The second derivative of a function describes the rate of change of the first derivative. The description says "growing increasingly fast," which implies that the rate of growth itself is increasing. If the rate of growth (the first derivative) is increasing, then the derivative of the first derivative (the second derivative) must be positive.

$$\text{If } f'(t) \text{ is increasing, then } f''(t) > 0$$

Alternative answer

Answer:
a. The first derivative is positive.
b. The second derivative is positive. Explain
This is a question about how a function changes over time, and how the rate of change itself changes. We can think of the first derivative as telling us if something is going up or down (its speed), and the second derivative as telling us if that speed is getting faster or slower (its acceleration). . The solving step is:

First, let's think about what "the population is growing" means. If something is growing, it means it's getting bigger, so its value is increasing. In math, when a function is increasing, its first derivative is positive. So, for part a, the first derivative is positive.

Next, let's think about "increasingly fast." This means that the speed at which the population is growing is getting faster and faster. If the speed itself is increasing, then its rate of change must be positive. The rate of change of the speed is what the second derivative tells us. So, for part b, the second derivative is positive.

Alternative answer

Answer: a. The first derivative is positive.
b. The second derivative is positive. Explain
This is a question about understanding how changes happen over time, especially whether something is getting bigger or smaller, and whether that change is speeding up or slowing down. The solving step is:

First, let's think about what "growing" means. If a population is growing, it means the number of people is going up over time, right?

a.

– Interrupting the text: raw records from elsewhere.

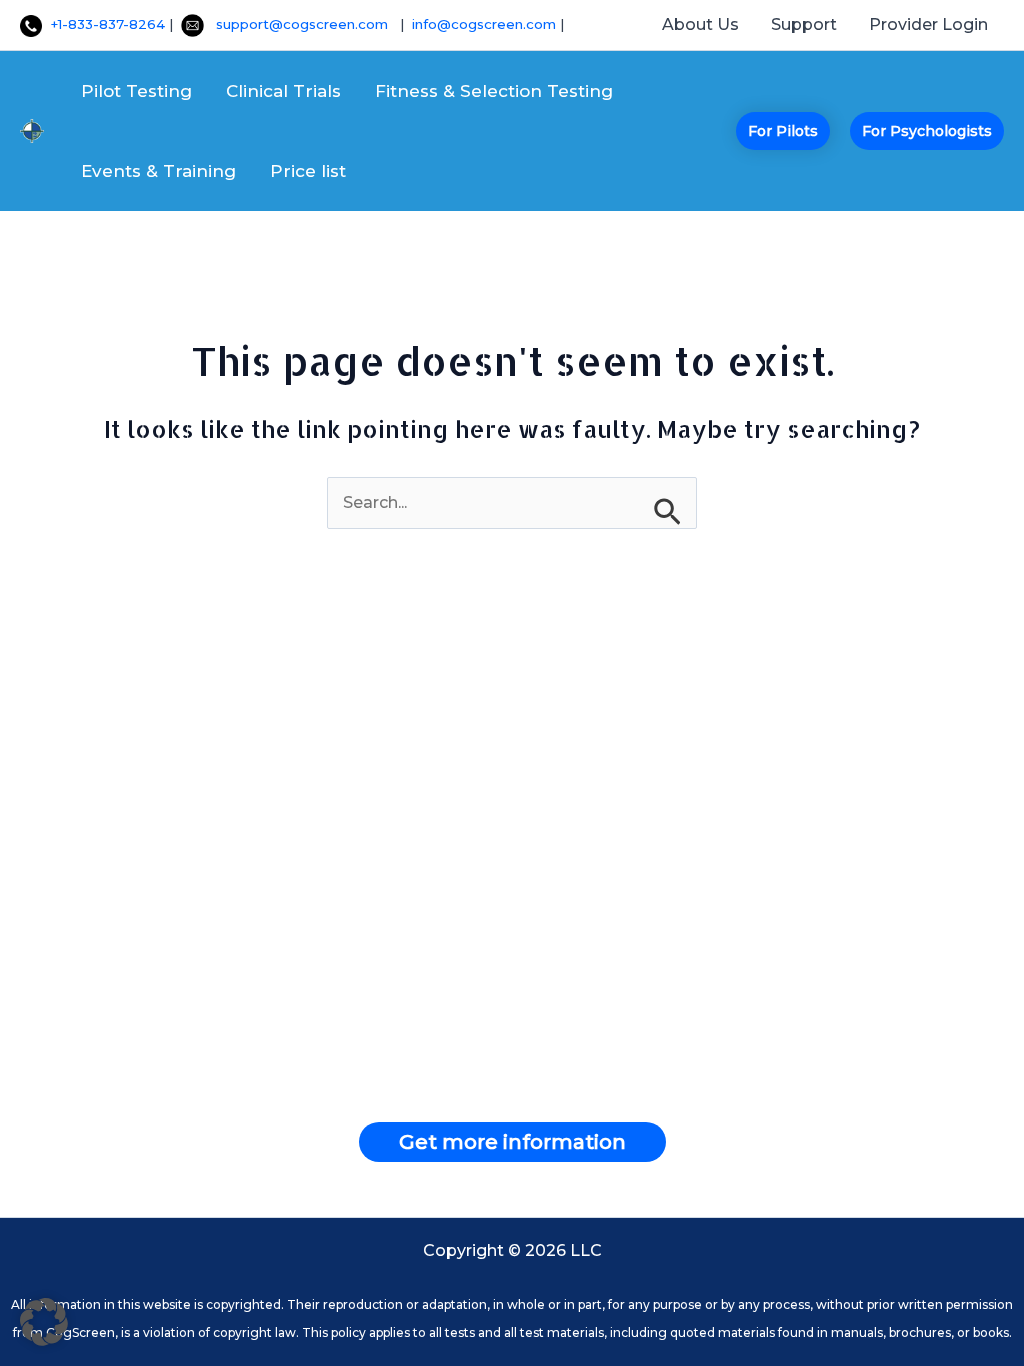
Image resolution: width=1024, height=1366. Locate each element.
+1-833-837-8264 (103, 24)
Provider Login (928, 24)
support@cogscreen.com (308, 24)
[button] (783, 131)
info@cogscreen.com (486, 24)
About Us (700, 24)
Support (804, 24)
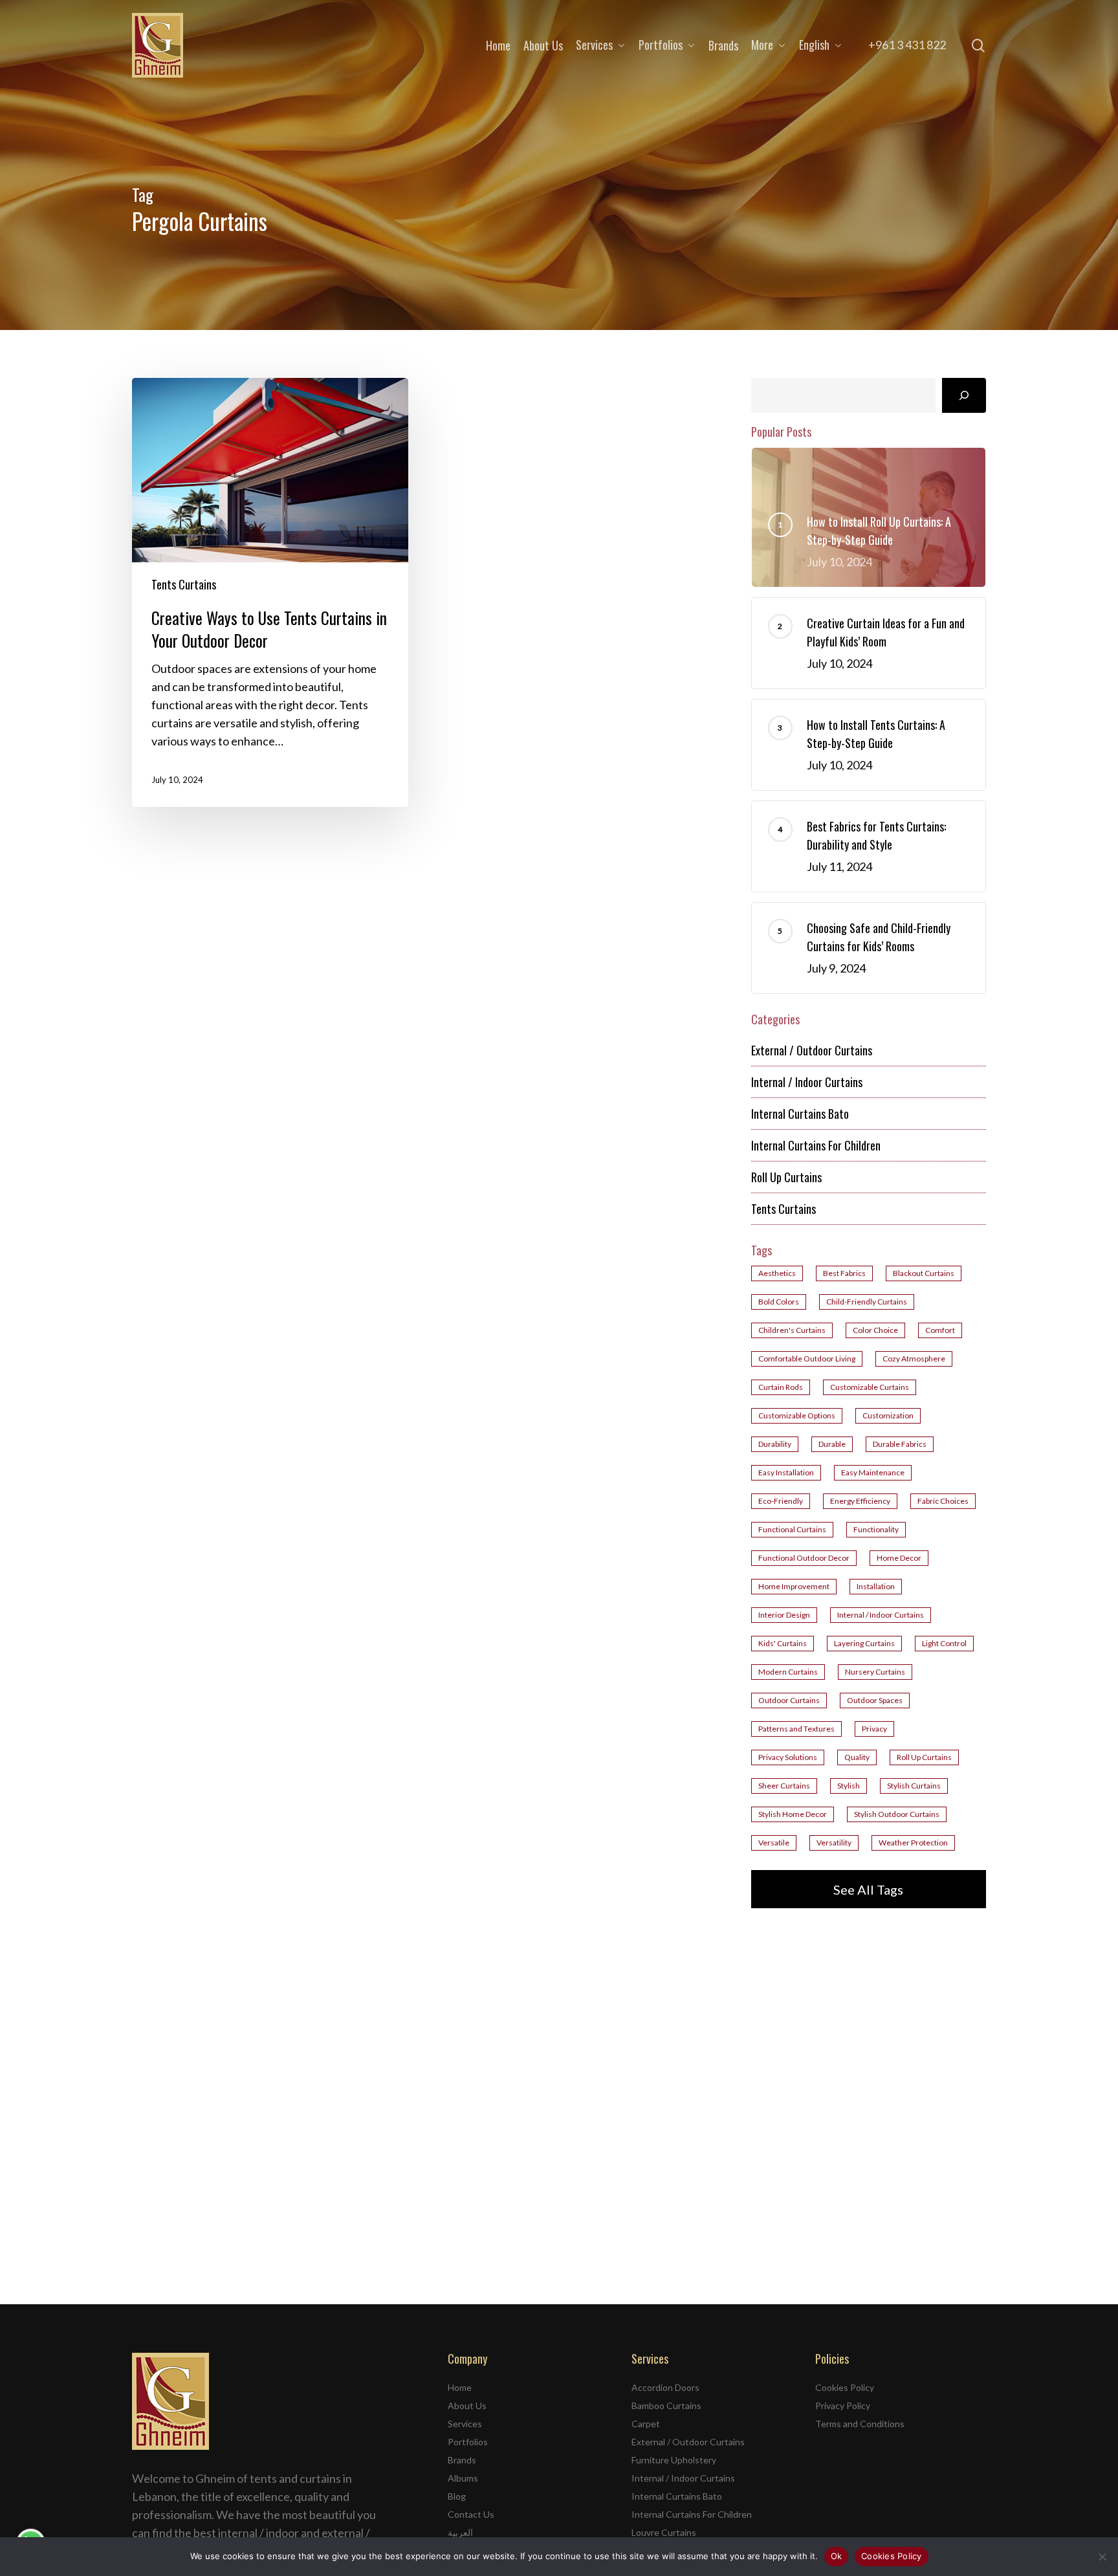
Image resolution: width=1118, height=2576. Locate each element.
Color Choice (875, 1330)
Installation (876, 1586)
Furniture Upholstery (673, 2459)
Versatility (834, 1842)
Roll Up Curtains (786, 1177)
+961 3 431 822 (907, 45)
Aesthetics (777, 1273)
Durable (832, 1444)
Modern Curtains (788, 1672)
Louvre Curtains (663, 2532)
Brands (462, 2459)
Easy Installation (786, 1472)
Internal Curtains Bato (800, 1113)
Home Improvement (793, 1586)
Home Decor (899, 1558)
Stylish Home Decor (792, 1814)
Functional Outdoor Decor (803, 1558)
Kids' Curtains (782, 1643)
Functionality (876, 1529)
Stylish (848, 1785)
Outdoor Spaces (875, 1700)
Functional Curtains (792, 1529)
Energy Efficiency (860, 1501)
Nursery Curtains (875, 1672)
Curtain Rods (780, 1387)
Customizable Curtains (869, 1387)
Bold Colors (778, 1301)
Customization (888, 1415)
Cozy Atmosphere (913, 1358)
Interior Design (784, 1615)
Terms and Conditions (859, 2423)
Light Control (944, 1643)
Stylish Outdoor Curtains (896, 1814)
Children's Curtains (792, 1330)
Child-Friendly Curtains (866, 1301)
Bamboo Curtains (666, 2405)
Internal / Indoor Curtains (806, 1081)
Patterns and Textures (796, 1729)
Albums (463, 2477)
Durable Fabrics (899, 1444)
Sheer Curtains (784, 1785)
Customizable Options (796, 1415)
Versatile (773, 1842)
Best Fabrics (844, 1273)
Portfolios (468, 2441)
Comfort (940, 1330)
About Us (467, 2405)
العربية (460, 2532)
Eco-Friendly (780, 1501)
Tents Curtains (183, 584)
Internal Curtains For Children (816, 1145)
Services (465, 2423)
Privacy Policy (842, 2405)
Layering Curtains (864, 1643)
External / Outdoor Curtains (811, 1050)
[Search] (964, 395)
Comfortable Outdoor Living (806, 1358)
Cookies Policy (844, 2387)
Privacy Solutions (787, 1757)
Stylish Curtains (914, 1785)
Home (460, 2387)
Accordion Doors (665, 2387)
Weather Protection (913, 1842)
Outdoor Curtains (789, 1700)
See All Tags (868, 1889)
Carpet (645, 2423)
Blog (457, 2496)
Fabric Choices (943, 1501)
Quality (857, 1757)
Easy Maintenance (872, 1472)
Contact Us (471, 2514)
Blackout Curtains (923, 1273)
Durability (774, 1444)
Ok (836, 2556)
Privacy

Is the first derivative positive or negative?
The first derivative tells us if something is increasing (going up) or decreasing (going down). If it's increasing, the first derivative is positive. If it's decreasing, it's negative. Since the population is "growing", it means the number of people is increasing. So, the first derivative is positive.

b. Is the second derivative positive or negative?
Now, let's think about "increasingly fast". This means the speed at which the population is growing is getting faster and faster. Imagine a car: it's not just moving, but it's pressing the gas pedal and speeding up! The first derivative tells us the speed (how fast it's growing). The second derivative tells us if that speed is itself increasing or decreasing. If the speed is getting faster (like our car speeding up), then the second derivative is positive. Since the population is growing "increasingly fast," it means its rate of growth is speeding up. So, the second derivative is positive.

Alternative answer

Answer:
a. The first derivative is positive.
b. The second derivative is positive. Explain
This is a question about <how a quantity changes over time and how its speed of change is also changing>. The solving step is:

Imagine the population is like how many people are in a room.
a. The problem says "The population is growing". This means the number of people in the room is getting bigger over time. If something is getting bigger, its rate of change (how fast it's changing) must be positive. Think of it like walking forward – your distance from the start is increasing, so your speed is positive. So, the first derivative is positive.

b. Then it says "growing increasingly fast". This means not only is the population growing, but the speed at which it's growing is also getting faster and faster! If the "speed of growth" is itself increasing, then the rate of change of that speed (which is the second derivative) must also be positive. Think of it like running. If you're speeding up while you run, your acceleration is positive. So, the second derivative is positive.